▶ **Task details**: Every line in the listing below from the one with "845x667 pixels." through the one with "The image size is (800, 500)." is to be reproduced exactly, both ends included; leave out the rest.
########################################
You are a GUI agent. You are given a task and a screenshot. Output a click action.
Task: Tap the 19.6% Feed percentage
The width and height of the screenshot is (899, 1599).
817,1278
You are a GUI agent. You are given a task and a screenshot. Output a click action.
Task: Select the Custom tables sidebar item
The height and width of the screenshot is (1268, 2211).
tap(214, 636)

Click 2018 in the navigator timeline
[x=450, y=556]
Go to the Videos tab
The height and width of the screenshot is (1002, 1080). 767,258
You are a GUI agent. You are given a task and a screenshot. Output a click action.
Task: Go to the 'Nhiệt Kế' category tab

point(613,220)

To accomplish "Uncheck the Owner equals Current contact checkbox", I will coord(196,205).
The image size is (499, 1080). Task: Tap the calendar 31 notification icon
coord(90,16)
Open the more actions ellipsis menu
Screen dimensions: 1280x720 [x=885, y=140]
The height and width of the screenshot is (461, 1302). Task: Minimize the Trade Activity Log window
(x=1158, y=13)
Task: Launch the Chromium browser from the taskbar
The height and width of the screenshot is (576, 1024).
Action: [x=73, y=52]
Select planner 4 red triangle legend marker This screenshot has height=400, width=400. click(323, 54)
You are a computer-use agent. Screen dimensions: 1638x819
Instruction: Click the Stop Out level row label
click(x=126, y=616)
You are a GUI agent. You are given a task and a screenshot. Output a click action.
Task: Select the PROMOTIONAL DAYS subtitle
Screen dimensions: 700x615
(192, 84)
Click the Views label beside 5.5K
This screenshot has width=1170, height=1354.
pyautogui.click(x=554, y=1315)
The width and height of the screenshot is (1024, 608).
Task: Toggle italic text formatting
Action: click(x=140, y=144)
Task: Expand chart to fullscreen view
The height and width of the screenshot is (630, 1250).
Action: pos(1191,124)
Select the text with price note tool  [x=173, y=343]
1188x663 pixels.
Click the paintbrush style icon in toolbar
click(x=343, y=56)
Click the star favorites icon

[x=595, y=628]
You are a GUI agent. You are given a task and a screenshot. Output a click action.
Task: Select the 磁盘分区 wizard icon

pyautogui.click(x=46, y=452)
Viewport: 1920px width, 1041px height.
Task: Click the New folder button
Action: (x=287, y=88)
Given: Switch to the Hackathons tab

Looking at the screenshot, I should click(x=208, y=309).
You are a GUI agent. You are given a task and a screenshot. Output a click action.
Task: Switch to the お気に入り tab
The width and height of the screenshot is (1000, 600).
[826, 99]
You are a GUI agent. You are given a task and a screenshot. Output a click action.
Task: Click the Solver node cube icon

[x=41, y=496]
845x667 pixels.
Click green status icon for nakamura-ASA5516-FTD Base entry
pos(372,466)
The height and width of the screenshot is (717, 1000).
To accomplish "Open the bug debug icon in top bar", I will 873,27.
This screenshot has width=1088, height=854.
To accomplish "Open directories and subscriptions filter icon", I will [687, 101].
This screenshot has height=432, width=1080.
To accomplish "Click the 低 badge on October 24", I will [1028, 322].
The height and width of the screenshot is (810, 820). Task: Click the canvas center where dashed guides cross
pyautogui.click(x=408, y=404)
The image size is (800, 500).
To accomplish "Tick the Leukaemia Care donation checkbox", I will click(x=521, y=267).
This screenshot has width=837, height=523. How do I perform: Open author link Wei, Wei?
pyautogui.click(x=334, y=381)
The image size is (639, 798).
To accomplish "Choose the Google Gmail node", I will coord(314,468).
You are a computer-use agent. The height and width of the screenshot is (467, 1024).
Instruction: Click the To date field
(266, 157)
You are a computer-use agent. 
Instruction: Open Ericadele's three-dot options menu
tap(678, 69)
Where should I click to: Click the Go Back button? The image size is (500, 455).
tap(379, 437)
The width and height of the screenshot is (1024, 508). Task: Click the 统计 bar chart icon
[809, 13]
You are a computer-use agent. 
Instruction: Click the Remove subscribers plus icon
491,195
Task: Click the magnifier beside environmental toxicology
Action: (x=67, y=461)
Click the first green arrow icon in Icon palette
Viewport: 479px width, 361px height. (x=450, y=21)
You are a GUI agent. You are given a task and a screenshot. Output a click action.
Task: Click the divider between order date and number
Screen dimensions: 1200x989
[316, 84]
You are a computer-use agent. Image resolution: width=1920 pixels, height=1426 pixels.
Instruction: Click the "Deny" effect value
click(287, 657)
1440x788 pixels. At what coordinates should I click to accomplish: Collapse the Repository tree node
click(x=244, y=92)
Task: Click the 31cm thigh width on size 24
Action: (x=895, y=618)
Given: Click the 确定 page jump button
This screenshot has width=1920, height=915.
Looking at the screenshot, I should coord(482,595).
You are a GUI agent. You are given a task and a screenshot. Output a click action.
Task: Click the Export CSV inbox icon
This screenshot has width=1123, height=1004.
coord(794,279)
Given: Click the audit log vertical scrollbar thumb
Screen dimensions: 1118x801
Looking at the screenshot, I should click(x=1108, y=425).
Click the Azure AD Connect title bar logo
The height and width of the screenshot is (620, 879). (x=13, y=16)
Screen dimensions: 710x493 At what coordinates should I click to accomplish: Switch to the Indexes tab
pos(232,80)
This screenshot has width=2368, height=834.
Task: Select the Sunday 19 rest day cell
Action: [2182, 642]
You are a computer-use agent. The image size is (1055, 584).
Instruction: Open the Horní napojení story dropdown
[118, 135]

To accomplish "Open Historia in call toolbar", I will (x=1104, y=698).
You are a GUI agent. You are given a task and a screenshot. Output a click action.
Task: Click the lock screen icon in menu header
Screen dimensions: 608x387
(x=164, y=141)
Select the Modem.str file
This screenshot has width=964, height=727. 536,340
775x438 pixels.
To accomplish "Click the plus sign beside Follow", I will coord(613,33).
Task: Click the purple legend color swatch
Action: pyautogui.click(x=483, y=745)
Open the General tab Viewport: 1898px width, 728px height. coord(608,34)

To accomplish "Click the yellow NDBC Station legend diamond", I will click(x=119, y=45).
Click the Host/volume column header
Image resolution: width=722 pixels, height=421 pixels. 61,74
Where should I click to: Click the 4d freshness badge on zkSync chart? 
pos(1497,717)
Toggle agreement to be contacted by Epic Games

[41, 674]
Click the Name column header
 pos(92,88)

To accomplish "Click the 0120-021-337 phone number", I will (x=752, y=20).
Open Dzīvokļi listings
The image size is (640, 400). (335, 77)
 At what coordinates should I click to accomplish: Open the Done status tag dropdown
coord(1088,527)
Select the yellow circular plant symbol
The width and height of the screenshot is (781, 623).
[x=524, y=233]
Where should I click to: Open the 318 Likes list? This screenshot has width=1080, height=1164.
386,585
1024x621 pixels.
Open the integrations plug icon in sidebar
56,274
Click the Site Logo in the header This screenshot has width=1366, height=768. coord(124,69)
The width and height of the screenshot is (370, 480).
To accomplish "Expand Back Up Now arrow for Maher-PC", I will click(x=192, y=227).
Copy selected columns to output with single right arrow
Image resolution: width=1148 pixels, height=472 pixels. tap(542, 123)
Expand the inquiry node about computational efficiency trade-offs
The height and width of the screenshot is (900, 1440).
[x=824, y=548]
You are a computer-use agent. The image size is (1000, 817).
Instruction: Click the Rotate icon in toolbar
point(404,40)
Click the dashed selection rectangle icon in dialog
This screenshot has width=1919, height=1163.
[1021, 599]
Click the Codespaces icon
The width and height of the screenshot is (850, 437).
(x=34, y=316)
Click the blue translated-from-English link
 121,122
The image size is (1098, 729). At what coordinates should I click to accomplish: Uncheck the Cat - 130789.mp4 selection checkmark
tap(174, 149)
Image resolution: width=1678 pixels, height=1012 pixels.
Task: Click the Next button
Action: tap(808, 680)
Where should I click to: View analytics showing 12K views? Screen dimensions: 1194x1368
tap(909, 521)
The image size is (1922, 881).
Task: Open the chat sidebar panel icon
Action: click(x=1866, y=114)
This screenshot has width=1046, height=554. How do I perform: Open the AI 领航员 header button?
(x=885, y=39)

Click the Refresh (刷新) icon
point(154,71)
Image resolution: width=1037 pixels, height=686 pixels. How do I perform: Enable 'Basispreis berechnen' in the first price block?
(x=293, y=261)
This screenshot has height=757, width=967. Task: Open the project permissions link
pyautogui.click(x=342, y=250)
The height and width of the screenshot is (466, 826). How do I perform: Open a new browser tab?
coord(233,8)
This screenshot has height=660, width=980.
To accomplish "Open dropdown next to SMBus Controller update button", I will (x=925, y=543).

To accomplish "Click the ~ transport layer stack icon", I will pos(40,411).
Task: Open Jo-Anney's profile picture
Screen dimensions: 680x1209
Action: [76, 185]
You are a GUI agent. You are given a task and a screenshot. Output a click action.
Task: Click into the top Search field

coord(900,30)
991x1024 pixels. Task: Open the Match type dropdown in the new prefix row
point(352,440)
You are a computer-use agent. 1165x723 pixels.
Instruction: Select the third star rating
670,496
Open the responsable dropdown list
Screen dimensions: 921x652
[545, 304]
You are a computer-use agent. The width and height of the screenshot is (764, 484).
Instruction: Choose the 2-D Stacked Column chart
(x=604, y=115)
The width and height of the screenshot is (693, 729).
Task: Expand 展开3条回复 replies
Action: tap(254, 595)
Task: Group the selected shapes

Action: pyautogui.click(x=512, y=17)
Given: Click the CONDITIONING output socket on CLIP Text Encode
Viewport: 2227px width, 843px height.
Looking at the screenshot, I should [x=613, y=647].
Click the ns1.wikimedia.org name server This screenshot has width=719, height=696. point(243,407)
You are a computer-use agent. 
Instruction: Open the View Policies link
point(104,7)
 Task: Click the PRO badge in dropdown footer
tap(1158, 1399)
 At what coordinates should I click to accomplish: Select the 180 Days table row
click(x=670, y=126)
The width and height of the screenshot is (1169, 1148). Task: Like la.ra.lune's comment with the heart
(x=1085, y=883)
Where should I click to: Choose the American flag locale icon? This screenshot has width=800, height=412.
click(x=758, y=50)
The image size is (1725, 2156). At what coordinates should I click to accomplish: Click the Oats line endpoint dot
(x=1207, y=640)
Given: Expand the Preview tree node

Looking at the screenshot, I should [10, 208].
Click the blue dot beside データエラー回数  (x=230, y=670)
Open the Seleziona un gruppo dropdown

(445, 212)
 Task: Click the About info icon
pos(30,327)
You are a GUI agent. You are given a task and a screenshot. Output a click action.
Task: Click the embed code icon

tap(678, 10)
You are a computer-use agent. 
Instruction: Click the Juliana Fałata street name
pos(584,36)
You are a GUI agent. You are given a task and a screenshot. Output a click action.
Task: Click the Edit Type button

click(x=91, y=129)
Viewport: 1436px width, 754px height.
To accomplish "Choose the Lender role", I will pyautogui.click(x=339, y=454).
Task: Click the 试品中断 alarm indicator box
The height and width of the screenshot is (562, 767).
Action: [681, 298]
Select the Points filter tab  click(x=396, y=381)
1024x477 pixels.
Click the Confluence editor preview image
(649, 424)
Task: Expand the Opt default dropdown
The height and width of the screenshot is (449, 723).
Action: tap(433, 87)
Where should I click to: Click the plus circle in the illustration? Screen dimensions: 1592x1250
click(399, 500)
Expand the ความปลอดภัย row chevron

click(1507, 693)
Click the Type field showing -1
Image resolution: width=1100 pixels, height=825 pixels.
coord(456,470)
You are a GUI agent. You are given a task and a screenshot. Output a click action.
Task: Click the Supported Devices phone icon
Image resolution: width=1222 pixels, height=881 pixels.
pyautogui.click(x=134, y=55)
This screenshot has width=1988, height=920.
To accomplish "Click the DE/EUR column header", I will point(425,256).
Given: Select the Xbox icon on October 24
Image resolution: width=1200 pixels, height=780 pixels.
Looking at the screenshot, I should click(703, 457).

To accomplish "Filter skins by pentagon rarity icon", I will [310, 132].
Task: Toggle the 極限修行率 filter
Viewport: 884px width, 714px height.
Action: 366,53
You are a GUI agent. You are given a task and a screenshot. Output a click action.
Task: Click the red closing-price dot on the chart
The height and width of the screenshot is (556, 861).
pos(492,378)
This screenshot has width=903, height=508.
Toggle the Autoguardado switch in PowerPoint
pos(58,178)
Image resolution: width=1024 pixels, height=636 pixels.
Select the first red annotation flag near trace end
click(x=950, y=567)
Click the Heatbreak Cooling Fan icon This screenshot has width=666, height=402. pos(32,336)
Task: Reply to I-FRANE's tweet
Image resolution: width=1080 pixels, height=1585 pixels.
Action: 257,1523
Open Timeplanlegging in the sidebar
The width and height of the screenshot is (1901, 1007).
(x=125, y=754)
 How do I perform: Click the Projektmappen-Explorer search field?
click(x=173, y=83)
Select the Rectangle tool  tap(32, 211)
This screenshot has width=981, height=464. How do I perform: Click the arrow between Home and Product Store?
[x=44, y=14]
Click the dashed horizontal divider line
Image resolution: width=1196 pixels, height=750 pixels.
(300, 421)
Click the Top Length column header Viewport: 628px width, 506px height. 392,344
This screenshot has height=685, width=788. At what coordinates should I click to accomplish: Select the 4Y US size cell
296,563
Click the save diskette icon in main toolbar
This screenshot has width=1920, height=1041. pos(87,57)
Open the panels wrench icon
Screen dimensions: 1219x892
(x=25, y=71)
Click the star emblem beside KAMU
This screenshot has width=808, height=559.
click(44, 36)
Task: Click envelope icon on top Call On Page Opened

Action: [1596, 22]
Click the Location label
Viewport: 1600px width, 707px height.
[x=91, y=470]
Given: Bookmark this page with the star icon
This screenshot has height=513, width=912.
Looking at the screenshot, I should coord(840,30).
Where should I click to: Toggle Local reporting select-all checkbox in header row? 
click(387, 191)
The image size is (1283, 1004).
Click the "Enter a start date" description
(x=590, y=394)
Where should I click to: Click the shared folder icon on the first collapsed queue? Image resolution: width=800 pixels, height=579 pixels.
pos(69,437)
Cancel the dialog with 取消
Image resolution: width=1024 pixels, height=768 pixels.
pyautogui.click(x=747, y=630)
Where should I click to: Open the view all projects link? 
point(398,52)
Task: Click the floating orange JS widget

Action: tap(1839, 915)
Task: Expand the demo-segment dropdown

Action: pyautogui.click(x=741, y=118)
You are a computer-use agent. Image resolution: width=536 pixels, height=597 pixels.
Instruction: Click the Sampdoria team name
########################################
▶ **Finished exercise**:
845x667 pixels.
Click green status icon for nakamura-ASA5516-FTD Base entry
pos(372,466)
The height and width of the screenshot is (717, 1000).
To accomplish "Open the bug debug icon in top bar", I will 873,27.
This screenshot has width=1088, height=854.
To accomplish "Open directories and subscriptions filter icon", I will [687, 101].
This screenshot has height=432, width=1080.
To accomplish "Click the 低 badge on October 24", I will [1028, 322].
The height and width of the screenshot is (810, 820). Task: Click the canvas center where dashed guides cross
pyautogui.click(x=408, y=404)
The image size is (800, 500).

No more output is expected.